Canadian Administrator Arrested Following KimWolf DDoS Botnet Takedown

Published
Written by:
Lore Apostol
Lore Apostol
Cybersecurity Writer
Key Takeaways
  • Suspected KimWolf admin: Police arrested an individual using the alias Dort in connection with the development and operation of the KimWolf DDoS-for-hire service.
  • Extradition arrest executed: Canadian authorities apprehended 23-year-old Jacob Butler in Ottawa on May 20.
  • Botnet infrastructure seized: Global law enforcement previously disabled the KimWolf botnet command-and-control servers.

A criminal complaint unsealed in the District of Alaska has charged Jacob Butler, a 23-year-old resident of Ottawa, Canada, known online as "Dort," with operating the KimWolf Distributed Denial of Service (DDoS) Internet of Things (IoT) botnet. Pursuant to an extradition warrant, Canadian authorities arrested Butler in Ottawa on May 20.

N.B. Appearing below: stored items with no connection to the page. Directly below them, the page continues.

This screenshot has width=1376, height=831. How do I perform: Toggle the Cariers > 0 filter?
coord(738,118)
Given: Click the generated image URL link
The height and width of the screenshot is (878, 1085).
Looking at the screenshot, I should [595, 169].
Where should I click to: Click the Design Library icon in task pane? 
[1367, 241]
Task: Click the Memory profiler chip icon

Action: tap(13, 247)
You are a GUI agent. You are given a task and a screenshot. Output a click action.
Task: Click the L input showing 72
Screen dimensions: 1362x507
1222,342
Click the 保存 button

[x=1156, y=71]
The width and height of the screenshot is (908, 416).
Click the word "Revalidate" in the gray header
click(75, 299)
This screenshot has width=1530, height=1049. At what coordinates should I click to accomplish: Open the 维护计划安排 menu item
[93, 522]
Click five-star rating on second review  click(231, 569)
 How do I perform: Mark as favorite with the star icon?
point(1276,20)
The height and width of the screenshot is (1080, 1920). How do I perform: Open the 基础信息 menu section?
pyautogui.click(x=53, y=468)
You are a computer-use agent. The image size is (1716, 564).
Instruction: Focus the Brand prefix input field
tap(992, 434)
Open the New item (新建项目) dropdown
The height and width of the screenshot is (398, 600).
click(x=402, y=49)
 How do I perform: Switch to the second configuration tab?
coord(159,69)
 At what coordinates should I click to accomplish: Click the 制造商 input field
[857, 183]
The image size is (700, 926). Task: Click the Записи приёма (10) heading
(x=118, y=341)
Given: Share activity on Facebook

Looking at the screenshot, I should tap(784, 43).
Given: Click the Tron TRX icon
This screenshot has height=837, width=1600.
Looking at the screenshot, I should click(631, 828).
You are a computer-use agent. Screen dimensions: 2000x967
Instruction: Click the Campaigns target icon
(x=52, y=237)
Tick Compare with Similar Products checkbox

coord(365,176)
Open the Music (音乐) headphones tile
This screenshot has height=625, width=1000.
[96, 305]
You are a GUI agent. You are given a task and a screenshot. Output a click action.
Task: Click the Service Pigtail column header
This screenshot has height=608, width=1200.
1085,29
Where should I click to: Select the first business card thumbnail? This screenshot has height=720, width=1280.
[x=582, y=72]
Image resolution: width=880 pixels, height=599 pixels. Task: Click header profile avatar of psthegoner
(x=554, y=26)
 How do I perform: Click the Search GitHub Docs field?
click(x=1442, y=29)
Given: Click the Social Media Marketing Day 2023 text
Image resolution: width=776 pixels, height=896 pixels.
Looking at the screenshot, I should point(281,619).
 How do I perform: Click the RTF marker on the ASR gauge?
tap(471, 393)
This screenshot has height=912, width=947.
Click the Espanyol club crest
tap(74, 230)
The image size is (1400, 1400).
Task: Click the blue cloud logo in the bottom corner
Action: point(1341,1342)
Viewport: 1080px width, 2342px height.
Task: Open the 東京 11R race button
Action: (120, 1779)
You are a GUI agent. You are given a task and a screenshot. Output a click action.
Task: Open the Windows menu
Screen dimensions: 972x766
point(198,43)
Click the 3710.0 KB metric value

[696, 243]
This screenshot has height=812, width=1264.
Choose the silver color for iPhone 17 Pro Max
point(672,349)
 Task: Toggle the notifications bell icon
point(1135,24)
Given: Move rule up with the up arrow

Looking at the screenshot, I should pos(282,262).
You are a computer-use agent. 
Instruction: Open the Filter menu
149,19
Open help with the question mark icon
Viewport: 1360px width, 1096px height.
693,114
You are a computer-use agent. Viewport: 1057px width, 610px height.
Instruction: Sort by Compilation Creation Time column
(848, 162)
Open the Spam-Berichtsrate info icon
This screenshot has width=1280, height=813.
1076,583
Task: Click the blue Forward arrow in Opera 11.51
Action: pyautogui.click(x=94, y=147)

Massive IoT Device Exploitation

Documents say law enforcement connected Butler to the administration of the KimWolf botnet through IP address, online account information, transaction records, and online messaging application records.

Dort claimed responsibility for at least two swatting attacks targeting the founder of security startup Synthient, which helped secure a widespread critical security weakness that Kimwolf was using, KrebsOnSecurity has said.

Butler detailed how he ordered a swatting attack against Synthient founder Ben Brundage | DOJ criminal complaint against Butler 
Butler detailed how he ordered a swatting attack against Synthient founder Ben Brundage | DOJ criminal complaint against Butler 

According to the unsealed complaint, KimWolf operated as a sophisticated DDoS-for-hire service that infected over a million devices worldwide, including inherently vulnerable endpoints such as digital photo frames and web cameras. 

The botnet established a formidable global footprint, with infected hardware located as far as Alaska, the document says. Operating under a cybercrime-as-a-service model, the infrastructure allegedly issued over 25,000 attack commands, launching record-breaking DDoS attacks and inflicting financial damages exceeding $1 million for several enterprise victims.

Seizure warrants targeting online services supporting 45 DDoS-for-hire platforms were also unsealed. “These seizures broadly disrupted the DDoS platforms, including at least one that collaborated with Butler’s KimWolf botnet,” the document said. 

Multinational Infrastructure Takedown

This arrest follows a coordinated March 2026 operation in which U.S. authorities and international partners seized the command-and-control (C2) infrastructure used by the Aisuru, KimWolf, JackSkid, and Mossad IoT botnets.

Butler is formally charged with one count of aiding and abetting computer intrusion. If convicted of this federal offense, the individual faces a maximum statutory penalty of up to 10 years in prison.

An April Europol DDoS crackdown dismantled over 50 domains and secured four arrests, targeting 75,000 criminals worldwide.

KrebsOnSecurity revealed in a January report that a source in Brazil told Krebs one of at least two individuals currently in control of the Aisuru/Kimwolf botnet goes by the Dort alias and may be a resident of Canada, and the other allegedly goes by the nickname Snow.

In November 2025, a new Mirai variant, ShadowV2, was observed targeting vulnerable IoT devices to create a botnet for DDoS attacks.